First amendment rights considered less secure by college students, Gallup reports

Estefania Rodriguez

A Gallup/Knight Foundation survey released this month found that college students feel less secure in their ability to express their First Amendment rights.

Of the five rights promised in the First Amendment, the survey showed students were the most insecure about their right to peacefully assemble.

“(At) a lot of peaceful protests and rallies, people try to rile them up,” biology freshman Paloma June said. “That threat makes students a lot more scared to go out and speak their opinion.”

Students who felt that the freedom of the press is secure dropped the most, from 81 percent of students in 2016 to 60 percent in 2017.

“I can see why if people aren’t careful about what they … publish online or on the news or in any kind of media outlet, then they’re obviously going to lose sponsors. They’re going to lose relationships and viewers,” said Antonio Vela-Garcia, advertising and radio-television-film freshman. “People have a lot less tolerance on what others say.”

The survey revealed that part of the differences in students’ feelings of security could be attributed to their political party. Between 47 and 61 percent of Democratic students, 58 and 70 percent of Independent students and 71 and 80 percent of Republican students felt secure in their First Amendment rights.

“A lot of people are really judged for expressing their views whether it be liberal or conservative,” public health freshman Michelle Cajero said. “But I can see how that’s more a thing that Republicans would be protective of and want secure.”

The report also found a “significant” disparity in the feelings of security in First Amendment rights between black and white students, with an 18 percent gap indicating that black students find it harder to exercise their right to peacefully assemble.
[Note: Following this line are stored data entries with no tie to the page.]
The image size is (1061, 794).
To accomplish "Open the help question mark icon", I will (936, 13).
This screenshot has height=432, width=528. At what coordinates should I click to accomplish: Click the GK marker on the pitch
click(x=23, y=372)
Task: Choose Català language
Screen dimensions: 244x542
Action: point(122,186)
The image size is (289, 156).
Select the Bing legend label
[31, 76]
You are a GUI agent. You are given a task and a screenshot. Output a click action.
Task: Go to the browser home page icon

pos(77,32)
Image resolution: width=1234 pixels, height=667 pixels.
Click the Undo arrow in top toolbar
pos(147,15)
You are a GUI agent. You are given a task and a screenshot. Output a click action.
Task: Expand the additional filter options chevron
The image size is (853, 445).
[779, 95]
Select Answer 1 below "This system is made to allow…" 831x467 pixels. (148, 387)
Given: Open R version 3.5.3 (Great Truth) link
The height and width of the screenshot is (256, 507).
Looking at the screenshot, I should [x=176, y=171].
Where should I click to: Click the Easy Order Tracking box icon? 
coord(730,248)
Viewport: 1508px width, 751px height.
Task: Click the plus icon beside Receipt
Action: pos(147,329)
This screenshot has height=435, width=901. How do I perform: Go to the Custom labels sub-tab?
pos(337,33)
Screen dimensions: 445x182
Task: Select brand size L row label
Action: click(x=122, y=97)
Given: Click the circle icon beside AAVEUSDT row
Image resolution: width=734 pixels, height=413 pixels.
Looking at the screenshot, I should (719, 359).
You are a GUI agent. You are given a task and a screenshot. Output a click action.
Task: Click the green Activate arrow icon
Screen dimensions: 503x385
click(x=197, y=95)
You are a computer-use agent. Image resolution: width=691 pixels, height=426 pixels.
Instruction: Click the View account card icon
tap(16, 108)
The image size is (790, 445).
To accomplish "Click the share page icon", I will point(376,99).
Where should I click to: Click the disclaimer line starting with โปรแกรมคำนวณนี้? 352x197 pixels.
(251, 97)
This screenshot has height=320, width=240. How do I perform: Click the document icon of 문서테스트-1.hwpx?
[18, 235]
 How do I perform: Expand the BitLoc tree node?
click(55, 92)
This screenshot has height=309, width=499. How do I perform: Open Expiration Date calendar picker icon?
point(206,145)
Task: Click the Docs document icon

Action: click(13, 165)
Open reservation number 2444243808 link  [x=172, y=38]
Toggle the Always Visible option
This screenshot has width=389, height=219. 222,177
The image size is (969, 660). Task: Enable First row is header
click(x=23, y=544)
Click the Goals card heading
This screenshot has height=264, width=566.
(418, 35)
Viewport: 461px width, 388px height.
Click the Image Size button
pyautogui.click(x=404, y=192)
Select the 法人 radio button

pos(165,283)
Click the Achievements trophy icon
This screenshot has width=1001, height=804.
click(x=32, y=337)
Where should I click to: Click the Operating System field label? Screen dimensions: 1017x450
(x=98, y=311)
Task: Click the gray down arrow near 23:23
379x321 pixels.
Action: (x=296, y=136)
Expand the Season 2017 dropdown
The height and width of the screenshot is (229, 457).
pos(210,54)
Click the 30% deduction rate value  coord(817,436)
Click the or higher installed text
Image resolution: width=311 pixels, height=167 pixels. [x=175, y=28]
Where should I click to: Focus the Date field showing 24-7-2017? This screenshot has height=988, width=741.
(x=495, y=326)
“I’ve seen (the disparity) before in the classroom in the way that professors will treat students,” psychology junior Teju Adeniji said. “Sometimes it’s noticeable, sometimes it’s very passive aggressive and as a (black) student sometimes you just feel like you can’t really say anything.”

However, Adeniji was not in agreement with the rest of the report’s findings and said at UT, students are allowed to express themselves without many restrictions.

“On student campuses, I feel as if students are allowed to be more vocal than ever now, and I’ve seen a lot of people be able to protest and march for whatever their rights are,” Adeniji said.